» **Ejercicio propuesto**:
¿Puedes extraer literalmente el fragmento del texto sobre el cine que empieza en las palabras "Desde que empezamos" y termina después de "individuales y colectivos."?

» **Texto proporcionado**:

========

Por
Carlos Alberto Campos Tapias
Esa
parte de la existencia que desconocemos, aprendimos a confiársela al cine.
Desde que empezamos a comunicarnos y a reconocernos con los demás en el
intercambio de voces, signos, razones y criterios, pudimos encontrar en el
lenguaje audiovisual un poderoso acto creativo que se encargó de complementar
nuestra noción de realidad. Esto reafirmó contextos que fueron capaces de
trascender cualquier mitología, tradición y relato anterior, instalándose en
imaginarios individuales y colectivos.
Este
fenómeno de “descubrir” la realidad y, en el mejor de los casos, de
decodificarla, replantearla y reinterpretarla a través del cine -que ha sido
tan capitalizado por Hollywood-, lleva ya varias décadas diversificándose desde
otros frentes creativos, con distintas miradas que le han enriquecido, como en
el caso del llamado “cine de autor”, muchos casos de “cine independiente” y,
para ser más claros, el cine emergente de países en vía de desarrollo como el
nuestro. Pero esta noción sembrada de la realidad va más allá de la imagen en
movimiento y del lenguaje o contenido audiovisual: hace parte de la
cotidianidad, sin importar si somos conscientes o no de su efecto, y ahí radica
su poder.
Para
muchas personas es claro que hay un relato hegemónico transversal en toda forma
de expresión y comunicación, que está muy ligado a la inequidad en los roles de
género entre hombres y mujeres. Relato que, aunque hoy día se ha visto menguado
a través de la denuncia pública, actos contestatarios, el arte, la política y
la educación, parece destinado a mantenerse vigente en cualquier ambiente
social, desde la familia, la escuela y hasta en la empresa más compleja. Este
relato -que clasifica a hombres y mujeres, y determina a unos y otros, relegando
su esencia a juicios de valor-, encontró un escenario perfecto en el séptimo
arte, pues desde su creación como espectáculo el cine ha reproducido las pautas
de comportamiento de mujeres y hombres (incluyendo a niños y niñas) llevándolas
hasta los últimos rincones de la imaginación. No importa lo (in)cómodos o
indiferentes que nos sintamos ante este postulado, lo que sí es claro es que no
somos ajenos a la influencia de cualquier medio de expresión audiovisual en la
vida diaria.

========

» **Registros del conjunto**:
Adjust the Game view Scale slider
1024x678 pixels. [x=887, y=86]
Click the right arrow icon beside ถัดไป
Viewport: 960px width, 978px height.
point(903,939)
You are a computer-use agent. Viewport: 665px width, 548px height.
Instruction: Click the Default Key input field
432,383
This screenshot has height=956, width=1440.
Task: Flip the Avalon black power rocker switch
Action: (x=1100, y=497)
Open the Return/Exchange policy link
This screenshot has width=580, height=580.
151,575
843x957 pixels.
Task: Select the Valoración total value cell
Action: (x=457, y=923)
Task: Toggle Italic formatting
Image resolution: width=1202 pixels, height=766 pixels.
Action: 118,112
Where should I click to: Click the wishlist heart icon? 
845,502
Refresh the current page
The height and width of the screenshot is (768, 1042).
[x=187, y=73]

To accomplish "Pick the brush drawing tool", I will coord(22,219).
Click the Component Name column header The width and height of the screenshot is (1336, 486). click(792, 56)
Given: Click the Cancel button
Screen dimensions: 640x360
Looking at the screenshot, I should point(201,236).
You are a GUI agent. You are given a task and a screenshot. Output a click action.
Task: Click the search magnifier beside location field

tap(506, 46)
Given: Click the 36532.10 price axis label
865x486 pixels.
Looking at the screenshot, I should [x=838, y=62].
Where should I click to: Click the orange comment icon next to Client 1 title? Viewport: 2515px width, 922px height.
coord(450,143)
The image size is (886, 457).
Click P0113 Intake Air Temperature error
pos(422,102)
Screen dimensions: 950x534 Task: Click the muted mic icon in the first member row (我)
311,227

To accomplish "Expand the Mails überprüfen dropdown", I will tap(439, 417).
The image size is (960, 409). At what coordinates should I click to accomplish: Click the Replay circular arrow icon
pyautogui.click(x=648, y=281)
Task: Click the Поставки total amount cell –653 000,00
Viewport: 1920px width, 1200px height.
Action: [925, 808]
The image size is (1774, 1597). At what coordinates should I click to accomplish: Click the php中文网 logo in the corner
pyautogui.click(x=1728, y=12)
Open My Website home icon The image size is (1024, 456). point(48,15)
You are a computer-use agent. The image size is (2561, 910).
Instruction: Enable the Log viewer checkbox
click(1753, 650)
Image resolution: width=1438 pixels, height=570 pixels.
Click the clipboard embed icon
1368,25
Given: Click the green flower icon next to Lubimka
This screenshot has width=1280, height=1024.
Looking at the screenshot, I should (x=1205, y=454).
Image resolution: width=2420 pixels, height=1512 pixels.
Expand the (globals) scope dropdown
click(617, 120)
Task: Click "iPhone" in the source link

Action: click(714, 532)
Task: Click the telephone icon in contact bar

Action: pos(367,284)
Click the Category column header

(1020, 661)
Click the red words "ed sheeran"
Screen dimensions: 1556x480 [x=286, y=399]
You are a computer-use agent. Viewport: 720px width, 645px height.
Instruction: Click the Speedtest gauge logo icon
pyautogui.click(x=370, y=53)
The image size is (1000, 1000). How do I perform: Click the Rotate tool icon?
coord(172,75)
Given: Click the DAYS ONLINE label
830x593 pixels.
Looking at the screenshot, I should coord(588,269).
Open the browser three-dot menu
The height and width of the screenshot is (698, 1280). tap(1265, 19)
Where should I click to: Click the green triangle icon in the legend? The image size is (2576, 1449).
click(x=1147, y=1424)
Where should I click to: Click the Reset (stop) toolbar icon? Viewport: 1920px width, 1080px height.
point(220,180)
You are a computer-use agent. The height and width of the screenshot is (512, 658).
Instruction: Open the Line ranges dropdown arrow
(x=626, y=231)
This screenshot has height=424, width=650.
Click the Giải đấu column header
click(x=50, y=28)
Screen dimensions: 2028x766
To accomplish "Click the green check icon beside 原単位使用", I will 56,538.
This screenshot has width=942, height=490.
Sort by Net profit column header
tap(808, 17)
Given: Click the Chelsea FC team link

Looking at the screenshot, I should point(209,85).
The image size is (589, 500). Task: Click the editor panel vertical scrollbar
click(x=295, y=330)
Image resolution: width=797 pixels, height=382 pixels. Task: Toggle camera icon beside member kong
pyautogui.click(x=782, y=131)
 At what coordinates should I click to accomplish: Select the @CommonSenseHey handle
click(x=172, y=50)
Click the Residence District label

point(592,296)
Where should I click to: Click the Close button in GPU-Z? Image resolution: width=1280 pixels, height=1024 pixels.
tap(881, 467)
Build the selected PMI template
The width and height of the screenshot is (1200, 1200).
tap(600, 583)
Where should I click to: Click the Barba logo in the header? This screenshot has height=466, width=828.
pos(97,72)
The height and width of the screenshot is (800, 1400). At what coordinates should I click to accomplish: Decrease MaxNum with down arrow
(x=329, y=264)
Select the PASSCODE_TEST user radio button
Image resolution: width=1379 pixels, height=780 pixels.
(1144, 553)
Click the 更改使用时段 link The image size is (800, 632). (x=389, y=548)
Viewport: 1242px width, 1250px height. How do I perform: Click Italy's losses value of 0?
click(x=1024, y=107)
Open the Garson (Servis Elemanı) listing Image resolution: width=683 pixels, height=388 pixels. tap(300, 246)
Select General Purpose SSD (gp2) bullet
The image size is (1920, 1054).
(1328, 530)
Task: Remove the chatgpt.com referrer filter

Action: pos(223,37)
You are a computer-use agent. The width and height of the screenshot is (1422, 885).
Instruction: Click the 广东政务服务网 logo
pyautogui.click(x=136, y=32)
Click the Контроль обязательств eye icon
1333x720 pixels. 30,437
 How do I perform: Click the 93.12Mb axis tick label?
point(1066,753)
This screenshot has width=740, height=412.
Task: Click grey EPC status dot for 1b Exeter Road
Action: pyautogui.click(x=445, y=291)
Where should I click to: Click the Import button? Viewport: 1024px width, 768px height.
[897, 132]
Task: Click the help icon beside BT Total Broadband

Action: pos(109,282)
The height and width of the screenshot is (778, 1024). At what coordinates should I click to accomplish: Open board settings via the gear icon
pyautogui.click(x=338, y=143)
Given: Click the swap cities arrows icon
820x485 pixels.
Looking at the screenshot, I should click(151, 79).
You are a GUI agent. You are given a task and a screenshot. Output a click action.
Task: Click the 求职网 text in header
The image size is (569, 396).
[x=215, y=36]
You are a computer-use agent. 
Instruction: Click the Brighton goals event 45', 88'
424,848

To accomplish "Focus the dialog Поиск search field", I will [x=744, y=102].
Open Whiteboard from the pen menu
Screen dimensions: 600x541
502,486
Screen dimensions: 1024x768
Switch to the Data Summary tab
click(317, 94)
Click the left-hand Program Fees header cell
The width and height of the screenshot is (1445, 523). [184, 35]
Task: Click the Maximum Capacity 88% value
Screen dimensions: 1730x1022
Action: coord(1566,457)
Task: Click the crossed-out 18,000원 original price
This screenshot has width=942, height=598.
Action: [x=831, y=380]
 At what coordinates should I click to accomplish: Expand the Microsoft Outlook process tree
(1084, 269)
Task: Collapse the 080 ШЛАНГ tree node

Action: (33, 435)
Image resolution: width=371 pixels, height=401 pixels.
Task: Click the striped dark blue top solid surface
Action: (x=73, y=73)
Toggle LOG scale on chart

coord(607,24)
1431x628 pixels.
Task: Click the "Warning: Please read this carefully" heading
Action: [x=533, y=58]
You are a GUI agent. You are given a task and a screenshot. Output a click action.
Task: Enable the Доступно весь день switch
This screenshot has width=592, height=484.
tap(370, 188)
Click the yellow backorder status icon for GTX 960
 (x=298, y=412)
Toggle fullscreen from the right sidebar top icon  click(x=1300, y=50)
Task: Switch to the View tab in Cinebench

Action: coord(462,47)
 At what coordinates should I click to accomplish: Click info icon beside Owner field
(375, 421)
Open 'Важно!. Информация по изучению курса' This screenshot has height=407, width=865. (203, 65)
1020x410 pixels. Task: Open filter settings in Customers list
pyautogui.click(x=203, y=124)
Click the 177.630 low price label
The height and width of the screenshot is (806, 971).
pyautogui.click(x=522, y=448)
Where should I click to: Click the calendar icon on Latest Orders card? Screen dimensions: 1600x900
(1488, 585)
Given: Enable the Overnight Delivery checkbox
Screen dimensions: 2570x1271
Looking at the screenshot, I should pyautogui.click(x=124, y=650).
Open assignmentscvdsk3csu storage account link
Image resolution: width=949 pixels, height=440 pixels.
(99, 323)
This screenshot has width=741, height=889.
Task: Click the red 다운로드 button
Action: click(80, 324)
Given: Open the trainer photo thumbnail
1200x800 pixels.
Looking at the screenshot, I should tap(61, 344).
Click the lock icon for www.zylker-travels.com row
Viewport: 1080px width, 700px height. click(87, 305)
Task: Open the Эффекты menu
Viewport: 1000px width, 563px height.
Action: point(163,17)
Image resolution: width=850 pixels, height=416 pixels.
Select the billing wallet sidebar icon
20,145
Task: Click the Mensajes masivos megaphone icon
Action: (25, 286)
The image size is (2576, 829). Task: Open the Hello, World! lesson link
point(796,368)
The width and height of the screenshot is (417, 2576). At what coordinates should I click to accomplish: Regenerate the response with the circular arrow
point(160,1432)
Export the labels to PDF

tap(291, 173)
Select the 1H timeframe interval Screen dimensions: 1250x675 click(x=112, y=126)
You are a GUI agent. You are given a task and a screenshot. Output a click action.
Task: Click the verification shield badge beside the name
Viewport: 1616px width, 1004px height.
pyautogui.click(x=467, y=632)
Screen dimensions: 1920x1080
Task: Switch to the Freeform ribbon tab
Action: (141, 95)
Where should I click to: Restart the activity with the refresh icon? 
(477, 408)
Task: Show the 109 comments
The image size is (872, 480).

========

» **Respuesta**:
Desde que empezamos a comunicarnos y a reconocernos con los demás en el
intercambio de voces, signos, razones y criterios, pudimos encontrar en el
lenguaje audiovisual un poderoso acto creativo que se encargó de complementar
nuestra noción de realidad. Esto reafirmó contextos que fueron capaces de
trascender cualquier mitología, tradición y relato anterior, instalándose en
imaginarios individuales y colectivos.